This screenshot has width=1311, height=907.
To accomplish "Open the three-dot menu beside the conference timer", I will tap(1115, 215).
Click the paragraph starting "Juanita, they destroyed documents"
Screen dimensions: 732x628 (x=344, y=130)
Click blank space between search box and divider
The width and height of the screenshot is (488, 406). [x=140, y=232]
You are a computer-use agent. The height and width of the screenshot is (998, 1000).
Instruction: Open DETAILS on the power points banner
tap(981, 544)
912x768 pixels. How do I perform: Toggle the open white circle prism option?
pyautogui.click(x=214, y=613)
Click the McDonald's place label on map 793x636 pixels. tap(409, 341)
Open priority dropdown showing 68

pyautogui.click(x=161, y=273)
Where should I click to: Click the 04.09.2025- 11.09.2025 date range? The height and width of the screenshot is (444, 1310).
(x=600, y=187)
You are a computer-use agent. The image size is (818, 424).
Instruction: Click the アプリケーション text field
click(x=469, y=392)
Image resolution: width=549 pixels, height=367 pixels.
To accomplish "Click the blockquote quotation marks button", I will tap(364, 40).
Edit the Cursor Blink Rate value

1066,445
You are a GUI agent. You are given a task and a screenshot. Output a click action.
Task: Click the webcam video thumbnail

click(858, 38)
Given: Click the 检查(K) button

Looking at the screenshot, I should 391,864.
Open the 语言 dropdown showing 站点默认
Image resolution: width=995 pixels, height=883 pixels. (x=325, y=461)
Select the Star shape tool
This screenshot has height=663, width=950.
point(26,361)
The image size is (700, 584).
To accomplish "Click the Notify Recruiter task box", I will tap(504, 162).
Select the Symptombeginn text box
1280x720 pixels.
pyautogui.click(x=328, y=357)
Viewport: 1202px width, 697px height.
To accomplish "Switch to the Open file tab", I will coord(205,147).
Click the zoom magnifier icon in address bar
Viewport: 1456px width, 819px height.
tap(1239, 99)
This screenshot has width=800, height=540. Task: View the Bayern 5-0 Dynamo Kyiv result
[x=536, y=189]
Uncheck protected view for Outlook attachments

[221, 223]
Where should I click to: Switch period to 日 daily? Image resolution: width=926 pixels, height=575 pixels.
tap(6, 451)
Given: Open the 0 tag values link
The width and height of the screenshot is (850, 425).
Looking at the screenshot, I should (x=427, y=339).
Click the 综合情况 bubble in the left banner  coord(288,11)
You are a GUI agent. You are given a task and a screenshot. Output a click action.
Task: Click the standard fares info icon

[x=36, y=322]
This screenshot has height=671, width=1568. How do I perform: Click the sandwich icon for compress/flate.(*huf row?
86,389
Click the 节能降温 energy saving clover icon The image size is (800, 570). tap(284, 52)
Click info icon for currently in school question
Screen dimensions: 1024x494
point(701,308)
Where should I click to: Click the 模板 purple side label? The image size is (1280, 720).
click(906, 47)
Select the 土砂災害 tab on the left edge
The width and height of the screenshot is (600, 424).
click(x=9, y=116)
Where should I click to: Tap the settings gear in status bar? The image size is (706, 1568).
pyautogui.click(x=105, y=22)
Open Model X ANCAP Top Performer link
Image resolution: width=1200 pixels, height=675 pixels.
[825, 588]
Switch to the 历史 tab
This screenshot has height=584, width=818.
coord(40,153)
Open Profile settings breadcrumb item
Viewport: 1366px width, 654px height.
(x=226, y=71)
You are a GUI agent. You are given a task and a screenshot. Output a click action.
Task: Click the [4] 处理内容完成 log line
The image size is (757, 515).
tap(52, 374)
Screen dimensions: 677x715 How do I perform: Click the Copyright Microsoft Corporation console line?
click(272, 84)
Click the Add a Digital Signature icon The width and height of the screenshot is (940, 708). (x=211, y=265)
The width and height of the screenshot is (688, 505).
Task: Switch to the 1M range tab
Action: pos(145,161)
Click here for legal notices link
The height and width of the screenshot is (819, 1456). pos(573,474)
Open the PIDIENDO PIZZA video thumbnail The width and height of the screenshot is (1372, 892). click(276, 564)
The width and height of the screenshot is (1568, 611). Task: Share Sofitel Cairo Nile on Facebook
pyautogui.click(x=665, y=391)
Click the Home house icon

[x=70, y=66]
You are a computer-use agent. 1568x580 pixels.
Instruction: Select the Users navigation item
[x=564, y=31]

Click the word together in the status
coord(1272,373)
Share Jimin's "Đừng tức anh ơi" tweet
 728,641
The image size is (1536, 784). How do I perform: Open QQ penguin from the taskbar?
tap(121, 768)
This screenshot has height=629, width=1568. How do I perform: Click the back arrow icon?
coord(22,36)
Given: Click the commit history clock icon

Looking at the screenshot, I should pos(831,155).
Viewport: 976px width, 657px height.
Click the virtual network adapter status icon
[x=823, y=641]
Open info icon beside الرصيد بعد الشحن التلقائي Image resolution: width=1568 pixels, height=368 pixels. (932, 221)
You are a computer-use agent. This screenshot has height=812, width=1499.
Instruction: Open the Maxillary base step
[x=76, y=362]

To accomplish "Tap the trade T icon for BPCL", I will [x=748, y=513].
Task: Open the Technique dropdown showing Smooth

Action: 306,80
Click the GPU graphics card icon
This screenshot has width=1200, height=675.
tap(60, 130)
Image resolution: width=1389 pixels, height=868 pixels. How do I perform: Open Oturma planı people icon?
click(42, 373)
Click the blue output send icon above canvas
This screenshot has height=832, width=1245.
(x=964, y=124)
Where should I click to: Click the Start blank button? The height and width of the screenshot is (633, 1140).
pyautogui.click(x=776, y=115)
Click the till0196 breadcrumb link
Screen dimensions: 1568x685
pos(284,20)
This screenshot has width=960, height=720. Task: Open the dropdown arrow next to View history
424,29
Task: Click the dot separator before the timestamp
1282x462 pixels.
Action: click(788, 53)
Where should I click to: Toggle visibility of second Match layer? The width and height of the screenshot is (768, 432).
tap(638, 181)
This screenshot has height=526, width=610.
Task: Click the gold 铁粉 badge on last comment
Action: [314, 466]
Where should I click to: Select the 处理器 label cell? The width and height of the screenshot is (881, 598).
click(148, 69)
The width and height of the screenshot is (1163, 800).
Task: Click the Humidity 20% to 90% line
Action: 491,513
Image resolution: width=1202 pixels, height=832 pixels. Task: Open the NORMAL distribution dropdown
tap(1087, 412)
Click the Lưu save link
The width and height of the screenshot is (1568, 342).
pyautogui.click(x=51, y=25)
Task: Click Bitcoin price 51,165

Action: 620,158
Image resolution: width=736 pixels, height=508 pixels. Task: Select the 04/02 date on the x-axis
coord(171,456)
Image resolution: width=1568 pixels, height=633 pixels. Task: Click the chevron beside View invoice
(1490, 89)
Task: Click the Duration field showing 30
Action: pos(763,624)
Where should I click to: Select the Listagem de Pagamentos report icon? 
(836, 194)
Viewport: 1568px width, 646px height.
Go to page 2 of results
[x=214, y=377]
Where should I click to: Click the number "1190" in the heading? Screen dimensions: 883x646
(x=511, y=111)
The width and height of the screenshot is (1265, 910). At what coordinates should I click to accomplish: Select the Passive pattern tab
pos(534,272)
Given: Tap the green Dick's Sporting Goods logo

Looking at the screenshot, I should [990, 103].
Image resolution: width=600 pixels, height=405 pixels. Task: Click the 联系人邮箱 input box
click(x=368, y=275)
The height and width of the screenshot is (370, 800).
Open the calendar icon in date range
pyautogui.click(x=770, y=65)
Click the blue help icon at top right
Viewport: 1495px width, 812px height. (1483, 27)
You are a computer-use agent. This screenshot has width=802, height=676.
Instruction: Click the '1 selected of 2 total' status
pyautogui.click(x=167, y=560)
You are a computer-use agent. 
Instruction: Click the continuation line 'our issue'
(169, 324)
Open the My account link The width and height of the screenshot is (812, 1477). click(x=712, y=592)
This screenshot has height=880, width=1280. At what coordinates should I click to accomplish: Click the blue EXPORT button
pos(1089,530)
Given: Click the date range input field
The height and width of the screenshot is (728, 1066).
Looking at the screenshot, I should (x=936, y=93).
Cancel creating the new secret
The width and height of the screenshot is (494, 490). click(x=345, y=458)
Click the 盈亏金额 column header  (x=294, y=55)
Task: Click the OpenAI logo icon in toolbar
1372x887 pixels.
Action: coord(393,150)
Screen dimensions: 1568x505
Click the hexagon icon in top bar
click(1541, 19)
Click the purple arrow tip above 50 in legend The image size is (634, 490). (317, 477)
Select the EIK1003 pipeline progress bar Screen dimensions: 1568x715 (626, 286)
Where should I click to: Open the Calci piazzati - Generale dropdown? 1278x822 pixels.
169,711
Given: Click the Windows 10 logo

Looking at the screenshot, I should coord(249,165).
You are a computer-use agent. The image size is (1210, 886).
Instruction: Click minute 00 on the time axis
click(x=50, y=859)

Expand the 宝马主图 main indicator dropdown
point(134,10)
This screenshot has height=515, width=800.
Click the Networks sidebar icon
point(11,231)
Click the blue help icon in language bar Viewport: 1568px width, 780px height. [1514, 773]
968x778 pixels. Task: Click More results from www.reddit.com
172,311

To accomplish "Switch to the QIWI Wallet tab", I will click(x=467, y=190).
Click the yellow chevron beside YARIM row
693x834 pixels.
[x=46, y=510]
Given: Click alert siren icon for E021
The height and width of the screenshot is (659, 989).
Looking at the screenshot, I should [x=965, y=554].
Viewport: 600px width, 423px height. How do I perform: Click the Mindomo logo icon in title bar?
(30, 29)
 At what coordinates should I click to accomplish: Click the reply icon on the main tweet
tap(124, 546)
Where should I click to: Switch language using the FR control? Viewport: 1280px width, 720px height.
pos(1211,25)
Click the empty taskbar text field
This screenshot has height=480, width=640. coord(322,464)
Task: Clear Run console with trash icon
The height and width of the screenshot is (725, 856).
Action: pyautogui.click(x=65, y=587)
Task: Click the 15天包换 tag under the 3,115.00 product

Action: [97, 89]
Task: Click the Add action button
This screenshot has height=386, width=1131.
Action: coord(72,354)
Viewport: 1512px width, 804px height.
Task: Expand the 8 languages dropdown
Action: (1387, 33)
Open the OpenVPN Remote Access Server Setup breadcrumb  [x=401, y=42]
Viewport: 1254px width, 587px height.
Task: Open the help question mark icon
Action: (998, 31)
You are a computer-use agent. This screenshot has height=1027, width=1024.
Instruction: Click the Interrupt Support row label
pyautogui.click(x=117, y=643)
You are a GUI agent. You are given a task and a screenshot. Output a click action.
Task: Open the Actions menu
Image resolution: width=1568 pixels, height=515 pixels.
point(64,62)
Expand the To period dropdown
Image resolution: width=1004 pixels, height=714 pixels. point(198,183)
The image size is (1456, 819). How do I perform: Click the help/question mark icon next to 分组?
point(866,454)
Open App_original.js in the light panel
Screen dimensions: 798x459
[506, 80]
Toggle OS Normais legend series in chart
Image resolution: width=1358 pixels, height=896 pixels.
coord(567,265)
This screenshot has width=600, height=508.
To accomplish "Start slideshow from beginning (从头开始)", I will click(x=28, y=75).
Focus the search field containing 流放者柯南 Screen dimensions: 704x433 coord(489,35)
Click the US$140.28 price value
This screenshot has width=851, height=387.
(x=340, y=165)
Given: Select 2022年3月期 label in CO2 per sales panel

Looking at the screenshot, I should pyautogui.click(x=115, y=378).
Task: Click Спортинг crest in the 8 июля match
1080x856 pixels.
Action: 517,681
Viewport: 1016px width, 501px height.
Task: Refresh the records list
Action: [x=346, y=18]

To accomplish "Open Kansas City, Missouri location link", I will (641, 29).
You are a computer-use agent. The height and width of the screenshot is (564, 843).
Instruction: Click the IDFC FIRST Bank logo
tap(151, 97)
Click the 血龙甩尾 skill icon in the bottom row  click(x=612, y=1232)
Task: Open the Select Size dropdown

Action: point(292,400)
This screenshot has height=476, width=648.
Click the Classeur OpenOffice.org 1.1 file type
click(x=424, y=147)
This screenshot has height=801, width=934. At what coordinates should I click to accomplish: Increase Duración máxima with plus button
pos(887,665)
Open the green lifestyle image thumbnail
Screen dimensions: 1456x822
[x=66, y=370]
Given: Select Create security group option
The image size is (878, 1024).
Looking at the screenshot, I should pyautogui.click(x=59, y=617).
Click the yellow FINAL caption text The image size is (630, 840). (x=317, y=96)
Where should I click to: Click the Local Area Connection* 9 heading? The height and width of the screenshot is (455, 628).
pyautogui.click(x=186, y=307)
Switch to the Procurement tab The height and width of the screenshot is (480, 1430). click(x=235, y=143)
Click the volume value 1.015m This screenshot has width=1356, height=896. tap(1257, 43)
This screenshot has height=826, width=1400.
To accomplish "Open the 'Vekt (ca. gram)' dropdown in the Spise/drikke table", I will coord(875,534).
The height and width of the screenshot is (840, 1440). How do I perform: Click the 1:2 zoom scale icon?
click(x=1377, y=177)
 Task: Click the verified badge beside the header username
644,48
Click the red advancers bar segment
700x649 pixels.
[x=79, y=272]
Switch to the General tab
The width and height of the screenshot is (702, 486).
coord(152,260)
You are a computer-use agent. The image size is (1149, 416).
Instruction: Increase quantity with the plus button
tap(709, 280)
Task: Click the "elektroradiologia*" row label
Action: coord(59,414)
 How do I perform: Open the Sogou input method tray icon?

THE PROBLEM. Copy the stretch of the records above that runs from the line with "Instruction: Click the IDFC FIRST Bank logo" through the line with "Click the yellow FINAL". Both end lines belong in the copy, and nothing else does.

RESPONSE BOX.
Instruction: Click the IDFC FIRST Bank logo
tap(151, 97)
Click the 血龙甩尾 skill icon in the bottom row  click(x=612, y=1232)
Task: Open the Select Size dropdown

Action: point(292,400)
This screenshot has height=476, width=648.
Click the Classeur OpenOffice.org 1.1 file type
click(x=424, y=147)
This screenshot has height=801, width=934. At what coordinates should I click to accomplish: Increase Duración máxima with plus button
pos(887,665)
Open the green lifestyle image thumbnail
Screen dimensions: 1456x822
[x=66, y=370]
Given: Select Create security group option
The image size is (878, 1024).
Looking at the screenshot, I should pyautogui.click(x=59, y=617).
Click the yellow FINAL caption text The image size is (630, 840). (x=317, y=96)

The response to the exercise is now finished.